Em algumas unidades, os funcionários foram reorganizando os processos. “Não podemos falar. Tentem falar com o administrador judicial. Estamos a ver os processos”. O administrador está na cerimónia. Estão a reorganizar os processos? “Não é bem reorganizar. Estamos a ver de que tratam. Vieram de vários sítios”, diz outro funcionário.

Reforma com défice de funcionários

No Palácio da Justiça do Porto – onde estava já o Tribunal da Relação do Porto e o Tribunal de Trabalho – estão agora a secção de execução e a secção cível. Trabalham agora 190 funcionários onde antes trabalhavam 40. O segundo piso do tribunal, enterrado ao nível de uma cave, onde a luz que que entra pelas poucas janelas não chega para iluminar a área, transformou-se num imenso armazém. Inúmeros armários, cadeiras, impressoras e material informático enchem o grande átrio. Ficou tudo onde foi descarregado.

Para o juiz presidente da Comarca do Porto, António Rodrigues da Cunha, nem tudo “poderia estar resolvido no primeiro dia” do novo mapa judiciário.
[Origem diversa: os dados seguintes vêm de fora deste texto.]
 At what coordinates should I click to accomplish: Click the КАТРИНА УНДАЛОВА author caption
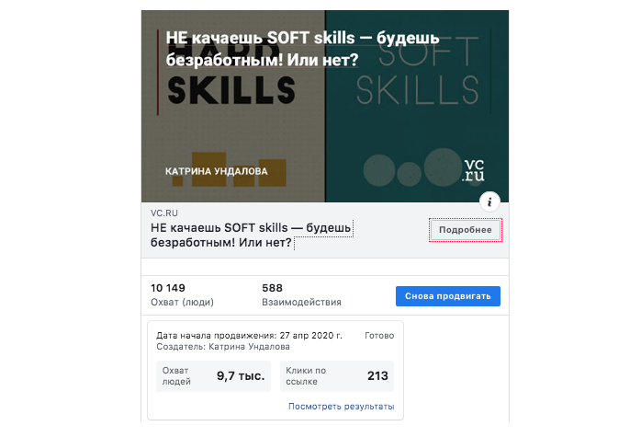click(x=216, y=171)
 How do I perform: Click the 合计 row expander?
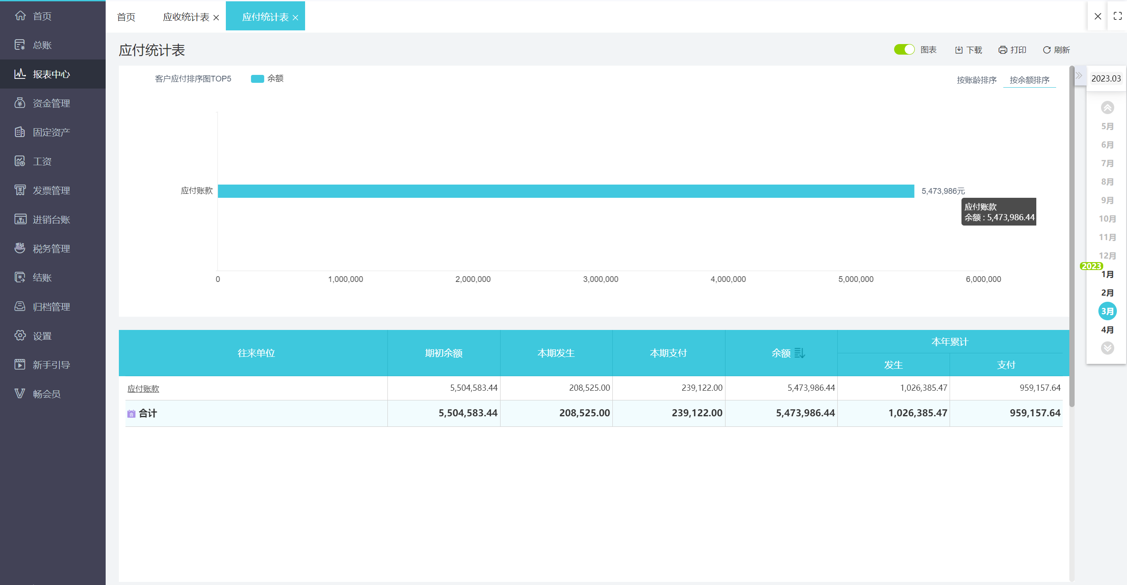click(131, 413)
Porém, durante o discurso de tomada de posse, decidiu deixar alguns avisos solenes. Alertou para “crónica falta de meios humanos e materiais” que se agravou, segundo disse. E avisou que se a situação não for invertida “estará inviabilizada qualquer pretensão de maior eficiência” e, por consequência, a própria reforma.

Para o magistrado “há coisas na Justiça portuguesa que inexplicavelmente continuam inalteradas”, tal como a crónica falta de funcionários judiciais. “É consensual a carência de funcionários. Faltam cerca de mil oficiais de justiça a nível nacional. É confrangedora a falta de salas de audiências em vários tribunais”, apontou durante a tomada de posse.
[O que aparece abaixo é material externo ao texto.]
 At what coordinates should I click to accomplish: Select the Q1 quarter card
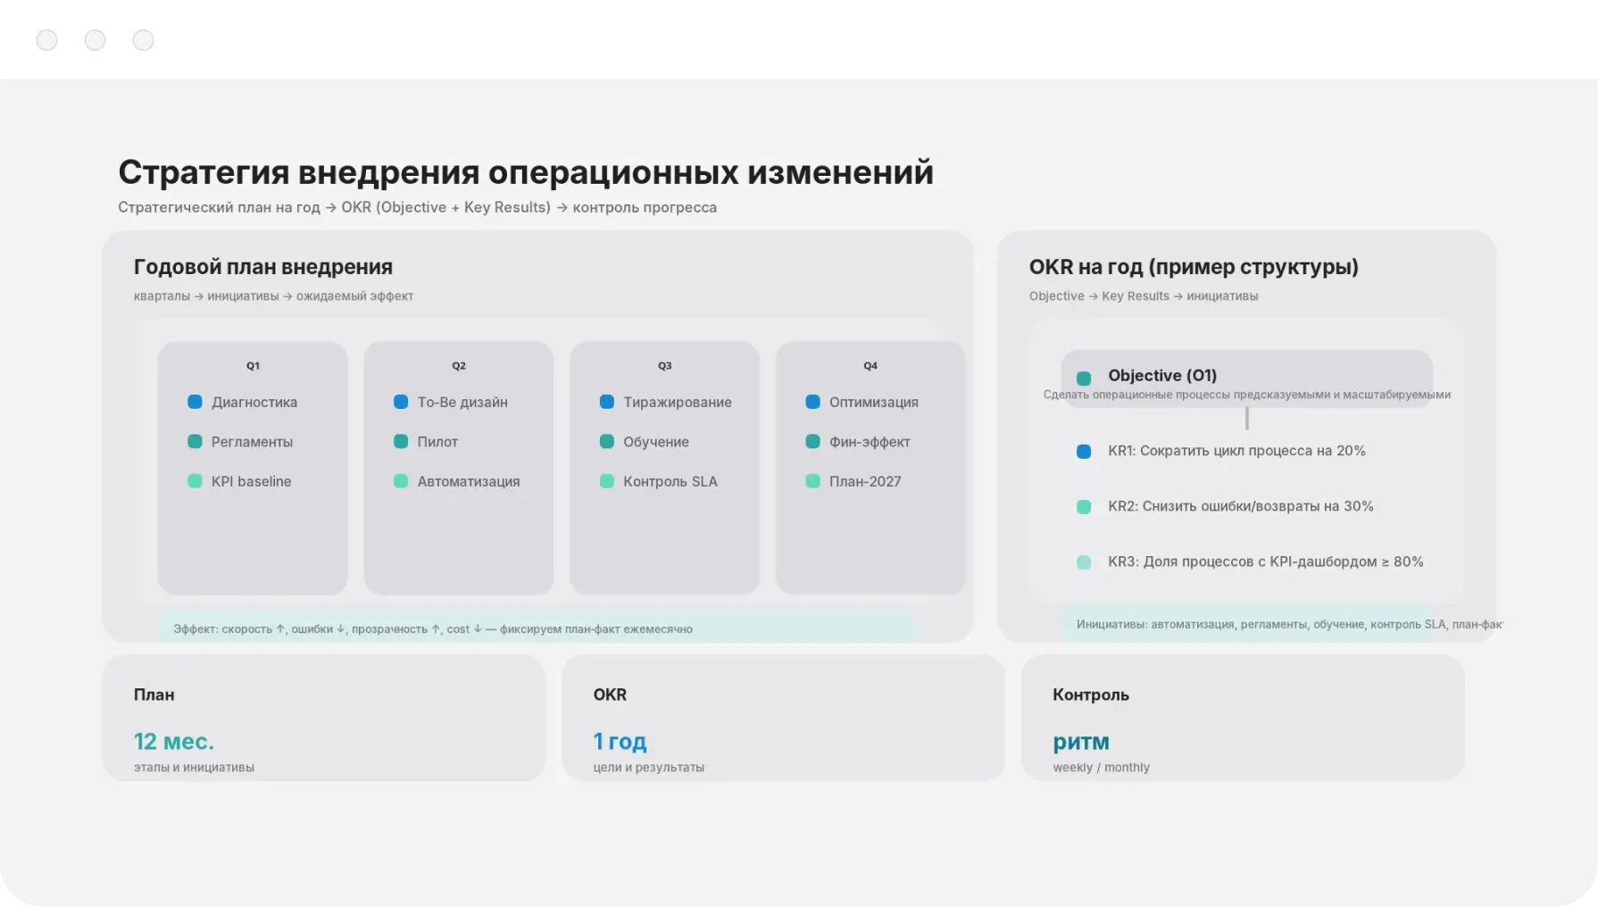click(x=253, y=536)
No edifício, lembrou o juiz, existem “dez salas de audiência” para 35 juízes. Antes da reforma estavam ali colocados 16.

Já na agora designada Instância Central – 1.ª Secção Criminal, os funcionários e juízes surgiam apoquentados nos corredores. “São da comunicação social? Então venham se faz favor ver esta pouca vergonha onde é suposto fazer justiça”. Uma juíza irritada convida o PÚBLICO a ver o tribunal. As paredes do segundo piso, onde antes existiam salas de audiência, foram abaixo. O vasto espaço aberto parece um estaleiro de obras cheio de pó delimitado por uma fita da polícia.

Naquele piso está aberta uma secção, mas a maioria dos funcionários não consegue aceder ao sistema informático. Os 25 funcionários judiciais, transferidos de Valongo e Gondomar para aquela instância no Porto, tomaram posse de manhã. Depois foram embora. “Sem sistema o que ficavam cá a fazer?”, pergunta uma funcionária.